MATERIAL FOR THIS EXERCISE –
- Opening Delimiter -
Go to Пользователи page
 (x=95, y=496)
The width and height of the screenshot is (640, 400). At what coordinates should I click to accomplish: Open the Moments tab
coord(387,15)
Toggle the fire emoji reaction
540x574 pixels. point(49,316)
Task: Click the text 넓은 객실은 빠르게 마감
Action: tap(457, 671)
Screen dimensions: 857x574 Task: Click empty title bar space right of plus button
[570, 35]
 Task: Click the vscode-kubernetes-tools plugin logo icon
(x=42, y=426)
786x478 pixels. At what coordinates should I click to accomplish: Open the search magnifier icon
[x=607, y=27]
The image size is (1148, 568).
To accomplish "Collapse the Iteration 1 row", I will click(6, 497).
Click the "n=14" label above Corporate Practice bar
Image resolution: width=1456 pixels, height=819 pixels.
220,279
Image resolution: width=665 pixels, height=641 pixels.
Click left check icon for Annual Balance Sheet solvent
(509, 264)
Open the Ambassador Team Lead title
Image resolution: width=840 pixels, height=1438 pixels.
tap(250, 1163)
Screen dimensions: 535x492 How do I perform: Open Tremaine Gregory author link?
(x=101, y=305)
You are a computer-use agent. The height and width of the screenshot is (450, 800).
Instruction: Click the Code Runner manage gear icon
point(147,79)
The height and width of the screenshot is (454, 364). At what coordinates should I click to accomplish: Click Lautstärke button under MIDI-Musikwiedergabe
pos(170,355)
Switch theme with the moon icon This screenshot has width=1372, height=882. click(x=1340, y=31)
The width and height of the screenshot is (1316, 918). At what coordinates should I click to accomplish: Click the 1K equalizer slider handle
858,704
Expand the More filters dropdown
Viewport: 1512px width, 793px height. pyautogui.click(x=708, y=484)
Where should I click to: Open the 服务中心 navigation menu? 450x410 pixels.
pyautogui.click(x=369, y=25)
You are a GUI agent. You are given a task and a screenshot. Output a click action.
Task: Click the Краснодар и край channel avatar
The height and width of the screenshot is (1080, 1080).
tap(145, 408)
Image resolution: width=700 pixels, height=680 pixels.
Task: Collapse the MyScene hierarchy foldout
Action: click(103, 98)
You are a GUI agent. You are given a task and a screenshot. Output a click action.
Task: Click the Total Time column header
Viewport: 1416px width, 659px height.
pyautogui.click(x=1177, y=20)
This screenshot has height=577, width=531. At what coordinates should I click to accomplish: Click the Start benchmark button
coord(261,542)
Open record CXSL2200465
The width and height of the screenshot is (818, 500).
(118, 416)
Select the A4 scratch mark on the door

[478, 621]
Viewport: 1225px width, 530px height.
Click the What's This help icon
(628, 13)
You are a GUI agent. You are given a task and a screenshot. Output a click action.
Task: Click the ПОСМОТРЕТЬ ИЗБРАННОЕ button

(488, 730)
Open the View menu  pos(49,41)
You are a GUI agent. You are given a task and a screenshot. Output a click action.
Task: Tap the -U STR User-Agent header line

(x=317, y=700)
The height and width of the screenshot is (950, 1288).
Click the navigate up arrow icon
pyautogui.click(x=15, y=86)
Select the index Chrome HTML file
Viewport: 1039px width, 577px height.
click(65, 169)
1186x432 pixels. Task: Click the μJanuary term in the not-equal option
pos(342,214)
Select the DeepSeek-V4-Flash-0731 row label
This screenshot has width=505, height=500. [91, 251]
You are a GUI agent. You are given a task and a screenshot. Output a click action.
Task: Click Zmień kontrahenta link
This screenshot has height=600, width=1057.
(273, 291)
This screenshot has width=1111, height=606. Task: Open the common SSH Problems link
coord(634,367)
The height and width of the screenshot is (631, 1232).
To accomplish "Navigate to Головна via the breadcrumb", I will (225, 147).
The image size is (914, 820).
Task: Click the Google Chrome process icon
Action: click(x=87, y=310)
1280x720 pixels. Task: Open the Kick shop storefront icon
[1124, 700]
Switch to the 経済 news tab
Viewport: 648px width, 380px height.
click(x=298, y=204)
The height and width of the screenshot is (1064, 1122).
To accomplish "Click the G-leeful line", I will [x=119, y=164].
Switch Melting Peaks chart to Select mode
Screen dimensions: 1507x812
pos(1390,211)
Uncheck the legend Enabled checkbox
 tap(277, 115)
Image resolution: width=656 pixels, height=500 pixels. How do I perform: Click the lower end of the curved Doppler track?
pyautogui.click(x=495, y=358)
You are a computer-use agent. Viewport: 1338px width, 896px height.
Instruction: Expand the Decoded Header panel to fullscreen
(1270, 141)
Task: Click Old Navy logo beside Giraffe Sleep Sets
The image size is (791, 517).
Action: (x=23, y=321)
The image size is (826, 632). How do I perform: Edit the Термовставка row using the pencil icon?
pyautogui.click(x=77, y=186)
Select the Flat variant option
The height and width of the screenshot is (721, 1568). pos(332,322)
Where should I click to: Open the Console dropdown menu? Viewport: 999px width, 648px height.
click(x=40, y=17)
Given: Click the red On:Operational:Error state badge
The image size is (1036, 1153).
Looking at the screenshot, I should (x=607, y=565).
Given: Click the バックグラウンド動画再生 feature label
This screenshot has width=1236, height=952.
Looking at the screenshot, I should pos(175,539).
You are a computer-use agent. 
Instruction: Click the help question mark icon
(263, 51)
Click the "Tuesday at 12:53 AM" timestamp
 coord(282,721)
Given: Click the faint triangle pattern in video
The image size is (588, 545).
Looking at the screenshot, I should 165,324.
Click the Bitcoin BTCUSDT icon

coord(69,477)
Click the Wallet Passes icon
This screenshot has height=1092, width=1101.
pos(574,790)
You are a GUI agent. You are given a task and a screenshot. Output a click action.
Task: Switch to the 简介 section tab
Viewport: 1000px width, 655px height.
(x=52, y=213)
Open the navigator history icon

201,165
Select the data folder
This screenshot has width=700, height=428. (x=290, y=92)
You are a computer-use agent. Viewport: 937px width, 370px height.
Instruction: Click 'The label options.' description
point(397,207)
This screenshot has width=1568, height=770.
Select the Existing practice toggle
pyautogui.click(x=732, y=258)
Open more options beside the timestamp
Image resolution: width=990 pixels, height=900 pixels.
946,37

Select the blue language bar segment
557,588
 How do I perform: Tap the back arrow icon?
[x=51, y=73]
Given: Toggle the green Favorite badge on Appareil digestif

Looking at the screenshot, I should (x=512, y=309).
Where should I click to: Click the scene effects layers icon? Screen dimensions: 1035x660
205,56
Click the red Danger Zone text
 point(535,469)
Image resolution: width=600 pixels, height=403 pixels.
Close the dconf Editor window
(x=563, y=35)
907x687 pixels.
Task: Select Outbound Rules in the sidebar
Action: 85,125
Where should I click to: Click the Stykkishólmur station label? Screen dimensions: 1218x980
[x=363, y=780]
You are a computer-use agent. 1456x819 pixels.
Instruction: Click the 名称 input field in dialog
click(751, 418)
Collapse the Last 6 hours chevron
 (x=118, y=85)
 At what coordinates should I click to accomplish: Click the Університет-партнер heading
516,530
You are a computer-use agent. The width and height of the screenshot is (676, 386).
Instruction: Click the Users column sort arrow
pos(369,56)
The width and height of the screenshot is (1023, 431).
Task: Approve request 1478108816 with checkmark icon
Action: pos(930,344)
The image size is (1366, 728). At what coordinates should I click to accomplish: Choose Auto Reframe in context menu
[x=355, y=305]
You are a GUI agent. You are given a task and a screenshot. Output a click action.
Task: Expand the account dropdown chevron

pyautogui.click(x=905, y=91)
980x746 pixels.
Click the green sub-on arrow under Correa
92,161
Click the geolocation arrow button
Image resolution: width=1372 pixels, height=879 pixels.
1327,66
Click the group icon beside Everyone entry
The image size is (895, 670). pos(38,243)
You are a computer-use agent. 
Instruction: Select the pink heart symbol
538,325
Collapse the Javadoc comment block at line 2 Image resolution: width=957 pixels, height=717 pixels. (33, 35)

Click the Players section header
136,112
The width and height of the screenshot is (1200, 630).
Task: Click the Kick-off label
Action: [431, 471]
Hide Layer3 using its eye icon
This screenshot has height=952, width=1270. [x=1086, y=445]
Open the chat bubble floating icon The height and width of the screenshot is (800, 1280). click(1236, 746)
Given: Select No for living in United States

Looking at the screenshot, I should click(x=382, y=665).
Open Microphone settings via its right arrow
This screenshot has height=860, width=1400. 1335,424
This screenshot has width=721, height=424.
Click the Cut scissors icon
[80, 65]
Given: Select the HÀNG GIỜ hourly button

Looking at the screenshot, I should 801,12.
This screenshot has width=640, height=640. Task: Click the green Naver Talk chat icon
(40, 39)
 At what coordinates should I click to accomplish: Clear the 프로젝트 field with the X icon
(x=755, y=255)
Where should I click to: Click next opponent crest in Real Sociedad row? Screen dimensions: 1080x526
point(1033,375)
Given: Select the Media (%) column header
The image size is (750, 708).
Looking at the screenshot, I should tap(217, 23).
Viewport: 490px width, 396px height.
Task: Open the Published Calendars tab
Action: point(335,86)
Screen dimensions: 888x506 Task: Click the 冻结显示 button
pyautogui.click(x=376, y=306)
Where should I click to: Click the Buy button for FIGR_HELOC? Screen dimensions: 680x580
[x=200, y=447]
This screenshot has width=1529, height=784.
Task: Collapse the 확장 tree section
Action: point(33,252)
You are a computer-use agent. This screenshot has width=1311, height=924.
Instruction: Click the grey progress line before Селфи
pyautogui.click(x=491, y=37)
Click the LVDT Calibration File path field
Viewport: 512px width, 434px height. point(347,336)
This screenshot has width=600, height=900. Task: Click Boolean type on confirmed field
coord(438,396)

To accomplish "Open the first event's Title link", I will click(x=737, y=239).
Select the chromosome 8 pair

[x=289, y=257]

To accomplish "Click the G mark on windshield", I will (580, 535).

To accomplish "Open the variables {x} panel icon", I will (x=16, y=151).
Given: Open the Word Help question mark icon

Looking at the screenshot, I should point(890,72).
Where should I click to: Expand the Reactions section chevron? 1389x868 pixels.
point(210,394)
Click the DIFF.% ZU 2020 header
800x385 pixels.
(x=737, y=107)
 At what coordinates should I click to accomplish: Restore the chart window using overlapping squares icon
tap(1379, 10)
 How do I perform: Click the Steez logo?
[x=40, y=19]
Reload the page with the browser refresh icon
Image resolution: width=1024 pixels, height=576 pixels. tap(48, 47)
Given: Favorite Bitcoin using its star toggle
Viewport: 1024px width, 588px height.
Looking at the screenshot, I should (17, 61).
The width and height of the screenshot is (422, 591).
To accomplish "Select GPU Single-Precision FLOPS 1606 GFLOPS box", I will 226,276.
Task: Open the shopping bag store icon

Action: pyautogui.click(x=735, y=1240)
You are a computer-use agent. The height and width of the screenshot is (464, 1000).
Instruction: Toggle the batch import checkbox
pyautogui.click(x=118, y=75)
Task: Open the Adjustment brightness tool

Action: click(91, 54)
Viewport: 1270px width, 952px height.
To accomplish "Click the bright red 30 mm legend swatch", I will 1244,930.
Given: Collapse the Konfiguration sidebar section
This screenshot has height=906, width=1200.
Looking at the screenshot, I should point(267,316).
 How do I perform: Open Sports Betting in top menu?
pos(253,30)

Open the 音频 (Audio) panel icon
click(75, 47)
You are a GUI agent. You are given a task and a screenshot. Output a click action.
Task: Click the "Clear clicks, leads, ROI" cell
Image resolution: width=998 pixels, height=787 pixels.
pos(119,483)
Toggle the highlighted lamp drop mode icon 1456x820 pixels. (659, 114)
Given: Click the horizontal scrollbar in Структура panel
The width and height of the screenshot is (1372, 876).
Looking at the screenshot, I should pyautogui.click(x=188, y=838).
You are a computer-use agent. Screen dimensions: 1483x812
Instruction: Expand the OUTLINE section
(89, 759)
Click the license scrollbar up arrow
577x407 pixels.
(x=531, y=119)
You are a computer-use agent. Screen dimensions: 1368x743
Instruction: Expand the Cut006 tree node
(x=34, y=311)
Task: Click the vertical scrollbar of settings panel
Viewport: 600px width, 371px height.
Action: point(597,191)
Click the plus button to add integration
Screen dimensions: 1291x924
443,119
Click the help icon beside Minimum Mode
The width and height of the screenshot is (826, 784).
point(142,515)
- Closing Delimiter -
WHAT YOU NEED TO DO – Your reply should hold only the lines from the first line of the records through the one with "Image resolution: width=665", reproduced word for word.

OUTPUT BELOW –
Go to Пользователи page
 (x=95, y=496)
The width and height of the screenshot is (640, 400). At what coordinates should I click to accomplish: Open the Moments tab
coord(387,15)
Toggle the fire emoji reaction
540x574 pixels. point(49,316)
Task: Click the text 넓은 객실은 빠르게 마감
Action: tap(457, 671)
Screen dimensions: 857x574 Task: Click empty title bar space right of plus button
[570, 35]
 Task: Click the vscode-kubernetes-tools plugin logo icon
(x=42, y=426)
786x478 pixels. At what coordinates should I click to accomplish: Open the search magnifier icon
[x=607, y=27]
The image size is (1148, 568).
To accomplish "Collapse the Iteration 1 row", I will click(6, 497).
Click the "n=14" label above Corporate Practice bar
Image resolution: width=1456 pixels, height=819 pixels.
220,279
Image resolution: width=665 pixels, height=641 pixels.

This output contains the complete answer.